During the wait, staying connected to your coordinated entry contact is important. Keep any phone number or email you provided up to date, respond to check-ins, and let your navigator know if your circumstances change, as worsening conditions could affect your priority level. Some communities periodically reassess people on the list, and a change in your health, housing status, or household composition may shift your ranking.

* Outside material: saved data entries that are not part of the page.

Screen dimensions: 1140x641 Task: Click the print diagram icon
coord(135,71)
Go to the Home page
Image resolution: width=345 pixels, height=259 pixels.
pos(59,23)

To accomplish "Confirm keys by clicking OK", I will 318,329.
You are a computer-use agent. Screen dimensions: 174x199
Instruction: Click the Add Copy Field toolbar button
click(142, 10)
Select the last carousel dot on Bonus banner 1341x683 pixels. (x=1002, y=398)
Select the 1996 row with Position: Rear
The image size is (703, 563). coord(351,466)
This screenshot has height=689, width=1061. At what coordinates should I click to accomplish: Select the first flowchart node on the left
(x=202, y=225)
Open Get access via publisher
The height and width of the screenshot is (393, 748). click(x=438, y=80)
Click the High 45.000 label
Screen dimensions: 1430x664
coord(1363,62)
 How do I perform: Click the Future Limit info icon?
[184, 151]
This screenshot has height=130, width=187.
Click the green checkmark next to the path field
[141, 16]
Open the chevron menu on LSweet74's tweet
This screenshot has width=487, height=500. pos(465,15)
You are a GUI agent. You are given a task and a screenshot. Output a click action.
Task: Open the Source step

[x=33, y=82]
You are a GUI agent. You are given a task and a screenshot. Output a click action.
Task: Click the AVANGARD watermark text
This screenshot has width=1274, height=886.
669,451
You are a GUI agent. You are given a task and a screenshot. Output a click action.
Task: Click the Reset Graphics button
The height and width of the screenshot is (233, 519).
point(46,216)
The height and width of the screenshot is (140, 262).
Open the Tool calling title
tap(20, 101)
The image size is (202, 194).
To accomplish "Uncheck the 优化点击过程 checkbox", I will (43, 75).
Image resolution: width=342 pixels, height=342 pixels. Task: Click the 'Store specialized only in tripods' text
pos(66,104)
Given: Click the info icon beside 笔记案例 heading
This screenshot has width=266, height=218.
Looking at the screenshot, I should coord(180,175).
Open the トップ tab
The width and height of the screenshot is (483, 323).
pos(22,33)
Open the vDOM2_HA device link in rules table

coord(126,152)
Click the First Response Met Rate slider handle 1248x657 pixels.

Coordinated entry collects sensitive personal information, and federal rules impose specific protections. You have the right to refuse to share your information among providers within the Continuum of Care, and no provider can deny you assistance for exercising that right. If you object to your data being shared through the HMIS database, providers must still collect what they need to determine your eligibility, but they cannot enter it into HMIS without your consent.8HUD Exchange. Coordinated Entry and Victim Service Providers FAQs
People fleeing domestic violence, dating violence, sexual assault, or stalking receive heightened privacy protections. Coordinated entry staff must be trained on the dynamics of domestic violence, confidentiality, and safety planning, ideally by local victim service provider experts. If a staff member determines during an assessment that you may be at risk of harm, they are expected to connect you to a victim service provider through a safe referral, which ideally means a warm handoff with a phone call or transportation rather than just handing you a phone number.8HUD Exchange. Coordinated Entry and Victim Service Providers FAQs
If you’re already placed in federally subsidized housing and face a safety threat from domestic violence, sexual assault, or stalking, the Violence Against Women Act gives you the right to request an emergency transfer. You can self-certify the threat using HUD Form 5382, and the housing provider cannot demand additional proof unless it has conflicting information. Your status as a survivor is subject to strict confidentiality. Housing providers must give you a written notice of your VAWA rights when you are admitted to a program, denied admission, or receive an eviction or termination notice.9U.S. Department of Housing and Urban Development. Violence Against Women Act
Every provider participating in coordinated entry must comply with federal civil rights law, including the Fair Housing Act, Section 504 of the Rehabilitation Act, Title VI of the Civil Rights Act, and the Americans with Disabilities Act. HUD’s Equal Access Rule additionally prohibits discrimination based on actual or perceived sexual orientation, gender identity, or marital status. Communities must affirmatively market their coordinated entry process to people who are least likely to apply without targeted outreach, ensuring the system reaches people across all racial, ethnic, and demographic groups.2U.S. Department of Housing and Urban Development. Notice CPD-17-01 – Establishing Additional Requirements for a Continuum of Care Centralized or Coordinated Assessment System
If you disagree with an assessment outcome, your place on the priority list, or a referral decision, you have the right to appeal. HUD requires every Continuum of Care to include a written appeal process in its coordinated entry policies and procedures. The process should first attempt resolution at the provider level before escalating. Participating providers must also have procedures for accepting questions or complaints about data privacy and security practices.10HUD Exchange. Coordinated Entry Management and Data Guide
The specific steps for filing a grievance vary by community. Ask your coordinated entry contact or the local Continuum of Care lead agency for a copy of the written grievance procedure. If you believe you were discriminated against or wrongly screened out of the process, you can also file a complaint with HUD’s Office of Fair Housing and Equal Opportunity.